Jewish congregation in San Francisco, California, US

The Kitchen is a non-denominational Jewish congregation located in San Francisco, California, in the United States.

The congregation was founded by Rabbi Noa Kushner in 2011 following her work at Congregation Rodef Sholom, as part of an effort "to create something that filled a gap, that met needs that weren’t being met." It describes itself as "one part shabbat + justice + torah community, one part San Francisco experiment and one part tool kit for Jewish life at home." Its services are known for "ecstatic music-driven worship drawing on an unusually expansive array of melodies."

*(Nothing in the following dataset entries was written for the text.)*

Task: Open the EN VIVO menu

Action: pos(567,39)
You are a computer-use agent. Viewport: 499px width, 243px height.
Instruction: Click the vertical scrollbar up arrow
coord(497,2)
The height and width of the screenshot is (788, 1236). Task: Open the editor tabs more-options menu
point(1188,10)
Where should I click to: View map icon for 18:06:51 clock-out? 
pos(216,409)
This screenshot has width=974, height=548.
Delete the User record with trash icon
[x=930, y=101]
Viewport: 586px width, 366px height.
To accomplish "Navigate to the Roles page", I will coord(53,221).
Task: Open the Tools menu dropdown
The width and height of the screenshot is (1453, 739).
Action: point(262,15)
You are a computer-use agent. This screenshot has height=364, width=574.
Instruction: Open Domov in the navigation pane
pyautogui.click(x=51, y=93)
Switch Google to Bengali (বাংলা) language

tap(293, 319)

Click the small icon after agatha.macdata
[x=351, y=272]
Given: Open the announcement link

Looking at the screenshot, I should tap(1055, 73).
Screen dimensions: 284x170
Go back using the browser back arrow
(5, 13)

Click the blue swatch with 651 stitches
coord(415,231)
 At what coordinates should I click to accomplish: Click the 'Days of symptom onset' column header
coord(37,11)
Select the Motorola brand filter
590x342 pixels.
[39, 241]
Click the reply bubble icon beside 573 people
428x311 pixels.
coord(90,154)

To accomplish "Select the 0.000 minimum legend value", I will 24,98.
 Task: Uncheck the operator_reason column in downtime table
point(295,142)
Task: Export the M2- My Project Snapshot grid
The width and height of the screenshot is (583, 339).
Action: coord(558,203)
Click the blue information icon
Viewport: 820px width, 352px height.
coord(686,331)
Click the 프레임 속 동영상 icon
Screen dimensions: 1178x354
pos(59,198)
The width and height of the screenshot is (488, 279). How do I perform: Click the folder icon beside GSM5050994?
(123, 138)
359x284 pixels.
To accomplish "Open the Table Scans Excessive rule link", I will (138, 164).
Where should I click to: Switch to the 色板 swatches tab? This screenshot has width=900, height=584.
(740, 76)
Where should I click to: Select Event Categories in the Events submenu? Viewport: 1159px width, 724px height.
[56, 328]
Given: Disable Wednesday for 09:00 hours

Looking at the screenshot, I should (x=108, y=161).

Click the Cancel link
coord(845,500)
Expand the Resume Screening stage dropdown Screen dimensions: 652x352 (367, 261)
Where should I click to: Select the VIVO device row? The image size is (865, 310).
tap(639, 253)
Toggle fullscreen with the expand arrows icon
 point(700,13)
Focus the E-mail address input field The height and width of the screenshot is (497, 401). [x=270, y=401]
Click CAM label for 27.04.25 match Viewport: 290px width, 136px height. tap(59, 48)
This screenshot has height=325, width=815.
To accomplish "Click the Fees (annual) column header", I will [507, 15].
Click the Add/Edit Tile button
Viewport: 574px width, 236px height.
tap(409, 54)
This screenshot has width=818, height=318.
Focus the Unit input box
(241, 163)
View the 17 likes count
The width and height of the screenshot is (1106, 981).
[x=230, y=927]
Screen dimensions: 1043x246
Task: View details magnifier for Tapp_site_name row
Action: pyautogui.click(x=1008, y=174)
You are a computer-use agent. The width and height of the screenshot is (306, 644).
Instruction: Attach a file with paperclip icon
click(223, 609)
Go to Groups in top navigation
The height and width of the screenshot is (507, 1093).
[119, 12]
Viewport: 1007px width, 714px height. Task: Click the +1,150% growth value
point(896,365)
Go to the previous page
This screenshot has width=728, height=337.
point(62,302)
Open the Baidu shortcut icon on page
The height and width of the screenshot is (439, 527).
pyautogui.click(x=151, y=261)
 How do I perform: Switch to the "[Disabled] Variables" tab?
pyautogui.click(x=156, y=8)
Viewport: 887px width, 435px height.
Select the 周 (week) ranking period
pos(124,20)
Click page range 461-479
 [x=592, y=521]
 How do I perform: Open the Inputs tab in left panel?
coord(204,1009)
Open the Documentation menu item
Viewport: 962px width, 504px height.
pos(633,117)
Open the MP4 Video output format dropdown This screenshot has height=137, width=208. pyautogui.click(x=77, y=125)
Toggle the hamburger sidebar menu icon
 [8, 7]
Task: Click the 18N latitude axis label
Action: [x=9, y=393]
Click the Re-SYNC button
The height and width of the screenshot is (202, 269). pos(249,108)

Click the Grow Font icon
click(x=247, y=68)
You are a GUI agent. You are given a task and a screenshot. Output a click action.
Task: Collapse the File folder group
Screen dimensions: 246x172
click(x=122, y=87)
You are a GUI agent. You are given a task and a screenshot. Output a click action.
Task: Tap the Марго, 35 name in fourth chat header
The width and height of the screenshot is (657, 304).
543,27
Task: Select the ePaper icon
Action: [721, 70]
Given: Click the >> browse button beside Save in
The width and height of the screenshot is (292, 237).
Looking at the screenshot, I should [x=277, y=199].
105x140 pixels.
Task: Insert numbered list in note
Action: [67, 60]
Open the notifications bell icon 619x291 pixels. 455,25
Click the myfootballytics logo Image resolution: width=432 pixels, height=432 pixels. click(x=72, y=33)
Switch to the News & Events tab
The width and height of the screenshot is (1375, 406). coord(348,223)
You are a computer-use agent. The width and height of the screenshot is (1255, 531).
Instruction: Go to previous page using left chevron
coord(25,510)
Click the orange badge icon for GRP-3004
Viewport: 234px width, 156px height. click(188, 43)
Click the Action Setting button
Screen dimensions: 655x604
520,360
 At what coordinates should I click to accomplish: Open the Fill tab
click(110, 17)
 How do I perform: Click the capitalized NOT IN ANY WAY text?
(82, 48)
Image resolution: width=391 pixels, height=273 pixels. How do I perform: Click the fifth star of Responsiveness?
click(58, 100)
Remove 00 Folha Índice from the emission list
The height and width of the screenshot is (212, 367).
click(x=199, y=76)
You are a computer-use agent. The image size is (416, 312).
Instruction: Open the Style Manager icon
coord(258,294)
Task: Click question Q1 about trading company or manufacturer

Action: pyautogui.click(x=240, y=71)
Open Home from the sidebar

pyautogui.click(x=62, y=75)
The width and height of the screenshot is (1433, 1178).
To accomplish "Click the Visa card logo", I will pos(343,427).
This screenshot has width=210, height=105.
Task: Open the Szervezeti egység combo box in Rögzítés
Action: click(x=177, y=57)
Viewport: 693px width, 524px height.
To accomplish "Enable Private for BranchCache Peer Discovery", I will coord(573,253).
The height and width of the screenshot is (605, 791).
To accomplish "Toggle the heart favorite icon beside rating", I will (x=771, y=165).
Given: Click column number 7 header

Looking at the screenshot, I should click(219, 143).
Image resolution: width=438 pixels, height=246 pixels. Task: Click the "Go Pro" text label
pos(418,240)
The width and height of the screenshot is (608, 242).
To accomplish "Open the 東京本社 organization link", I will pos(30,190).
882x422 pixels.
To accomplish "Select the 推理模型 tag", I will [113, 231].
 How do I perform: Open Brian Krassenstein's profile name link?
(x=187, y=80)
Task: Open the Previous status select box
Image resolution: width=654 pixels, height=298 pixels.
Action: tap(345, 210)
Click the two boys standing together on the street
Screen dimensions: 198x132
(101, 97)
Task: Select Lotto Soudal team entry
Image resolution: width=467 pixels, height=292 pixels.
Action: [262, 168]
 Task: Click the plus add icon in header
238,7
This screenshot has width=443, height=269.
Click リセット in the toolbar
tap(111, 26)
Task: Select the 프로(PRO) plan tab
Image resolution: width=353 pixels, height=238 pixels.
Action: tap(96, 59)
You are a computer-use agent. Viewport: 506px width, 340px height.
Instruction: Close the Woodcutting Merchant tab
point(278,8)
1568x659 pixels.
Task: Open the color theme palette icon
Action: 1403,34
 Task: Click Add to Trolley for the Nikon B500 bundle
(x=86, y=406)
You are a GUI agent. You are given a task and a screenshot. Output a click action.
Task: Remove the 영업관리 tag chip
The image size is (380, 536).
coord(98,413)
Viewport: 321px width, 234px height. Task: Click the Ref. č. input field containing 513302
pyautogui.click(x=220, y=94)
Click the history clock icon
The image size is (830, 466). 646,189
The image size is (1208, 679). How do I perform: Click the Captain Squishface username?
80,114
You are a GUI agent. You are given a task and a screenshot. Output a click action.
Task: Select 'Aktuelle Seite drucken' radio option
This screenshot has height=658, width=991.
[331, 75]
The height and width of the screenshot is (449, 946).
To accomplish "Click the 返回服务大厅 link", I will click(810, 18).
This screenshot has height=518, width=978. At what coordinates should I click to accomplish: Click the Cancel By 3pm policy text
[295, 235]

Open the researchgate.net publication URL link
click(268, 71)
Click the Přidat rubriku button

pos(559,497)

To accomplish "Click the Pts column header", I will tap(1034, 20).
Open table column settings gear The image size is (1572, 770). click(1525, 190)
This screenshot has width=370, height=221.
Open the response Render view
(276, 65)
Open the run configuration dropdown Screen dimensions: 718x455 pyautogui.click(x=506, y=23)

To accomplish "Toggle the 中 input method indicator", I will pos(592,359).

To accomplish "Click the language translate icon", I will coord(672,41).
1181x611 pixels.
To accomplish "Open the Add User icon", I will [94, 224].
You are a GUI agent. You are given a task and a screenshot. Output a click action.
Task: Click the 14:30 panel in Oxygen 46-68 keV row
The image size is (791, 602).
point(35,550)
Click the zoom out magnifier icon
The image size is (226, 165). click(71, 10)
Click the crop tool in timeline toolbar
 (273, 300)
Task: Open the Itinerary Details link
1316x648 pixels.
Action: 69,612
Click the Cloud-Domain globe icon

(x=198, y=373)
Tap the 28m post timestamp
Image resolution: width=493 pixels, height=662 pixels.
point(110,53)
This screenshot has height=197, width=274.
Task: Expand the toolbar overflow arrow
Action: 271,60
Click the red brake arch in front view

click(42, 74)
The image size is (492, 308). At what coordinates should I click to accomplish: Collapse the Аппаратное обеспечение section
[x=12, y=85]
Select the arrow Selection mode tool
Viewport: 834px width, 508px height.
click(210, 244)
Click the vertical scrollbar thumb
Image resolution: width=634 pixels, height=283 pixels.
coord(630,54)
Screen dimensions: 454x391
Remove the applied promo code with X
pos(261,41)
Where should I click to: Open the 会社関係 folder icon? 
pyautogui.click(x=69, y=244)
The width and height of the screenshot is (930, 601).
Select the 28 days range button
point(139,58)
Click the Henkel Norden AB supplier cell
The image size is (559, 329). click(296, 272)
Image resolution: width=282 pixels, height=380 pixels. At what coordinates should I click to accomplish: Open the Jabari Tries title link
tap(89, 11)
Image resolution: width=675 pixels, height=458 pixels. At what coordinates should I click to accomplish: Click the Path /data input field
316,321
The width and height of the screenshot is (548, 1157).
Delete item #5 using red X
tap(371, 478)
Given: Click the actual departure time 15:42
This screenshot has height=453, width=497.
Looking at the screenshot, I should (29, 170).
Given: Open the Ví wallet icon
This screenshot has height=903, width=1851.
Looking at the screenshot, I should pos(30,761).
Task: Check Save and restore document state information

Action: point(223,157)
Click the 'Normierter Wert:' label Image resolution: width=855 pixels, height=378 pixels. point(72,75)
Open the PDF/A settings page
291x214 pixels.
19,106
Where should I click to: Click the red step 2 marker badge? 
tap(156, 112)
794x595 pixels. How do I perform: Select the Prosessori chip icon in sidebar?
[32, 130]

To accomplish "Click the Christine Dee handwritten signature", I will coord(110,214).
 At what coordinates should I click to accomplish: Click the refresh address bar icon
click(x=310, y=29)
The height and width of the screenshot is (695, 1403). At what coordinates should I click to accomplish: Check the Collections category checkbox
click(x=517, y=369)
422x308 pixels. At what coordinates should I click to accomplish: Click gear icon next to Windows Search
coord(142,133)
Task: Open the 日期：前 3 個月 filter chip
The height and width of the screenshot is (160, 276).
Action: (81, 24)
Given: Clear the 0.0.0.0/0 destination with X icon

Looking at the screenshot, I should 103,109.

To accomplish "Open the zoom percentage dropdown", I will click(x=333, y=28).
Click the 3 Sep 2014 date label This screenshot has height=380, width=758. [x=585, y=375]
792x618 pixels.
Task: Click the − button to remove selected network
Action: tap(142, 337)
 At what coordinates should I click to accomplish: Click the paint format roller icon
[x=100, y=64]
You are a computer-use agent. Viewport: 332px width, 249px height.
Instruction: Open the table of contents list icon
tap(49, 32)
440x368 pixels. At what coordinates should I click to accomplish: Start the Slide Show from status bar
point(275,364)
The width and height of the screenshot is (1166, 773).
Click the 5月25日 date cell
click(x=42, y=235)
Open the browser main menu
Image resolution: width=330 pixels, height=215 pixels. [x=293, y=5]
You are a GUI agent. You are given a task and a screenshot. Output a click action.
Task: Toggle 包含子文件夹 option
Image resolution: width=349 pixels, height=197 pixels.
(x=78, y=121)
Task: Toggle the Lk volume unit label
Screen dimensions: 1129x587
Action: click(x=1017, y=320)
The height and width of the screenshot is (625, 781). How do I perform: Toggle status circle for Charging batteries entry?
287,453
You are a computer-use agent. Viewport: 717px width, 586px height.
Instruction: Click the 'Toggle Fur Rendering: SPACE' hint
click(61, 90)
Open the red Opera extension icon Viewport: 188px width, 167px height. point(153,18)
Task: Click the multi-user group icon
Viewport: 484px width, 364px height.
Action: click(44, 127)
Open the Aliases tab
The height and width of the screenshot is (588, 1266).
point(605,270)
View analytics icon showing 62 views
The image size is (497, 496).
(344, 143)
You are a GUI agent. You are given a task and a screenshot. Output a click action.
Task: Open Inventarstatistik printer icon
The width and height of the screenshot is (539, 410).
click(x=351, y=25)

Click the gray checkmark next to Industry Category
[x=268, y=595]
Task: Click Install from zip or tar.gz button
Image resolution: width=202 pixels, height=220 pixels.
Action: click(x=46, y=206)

The Kitchen focuses on incubating new ways of helping Jews connect with Jewish religion, text, and practices. It partnered with the design firm IDEO to design the congregation's materials and its services. The Kitchen has also engaged in a range of experimental musical outreach efforts; it received a grant from the Covenant Foundation immediately prior to the pandemic to engage in musical outreach, resulting in the creation of an album collecting communal singing traditions.

The Kitchen has a wide range of famous congregants, including writer Bari Weiss and her wife, Nellie Bowles.

As of 2015, it had approximately 200 member households.

The Kitchen is a member of the Jewish Emergent Network.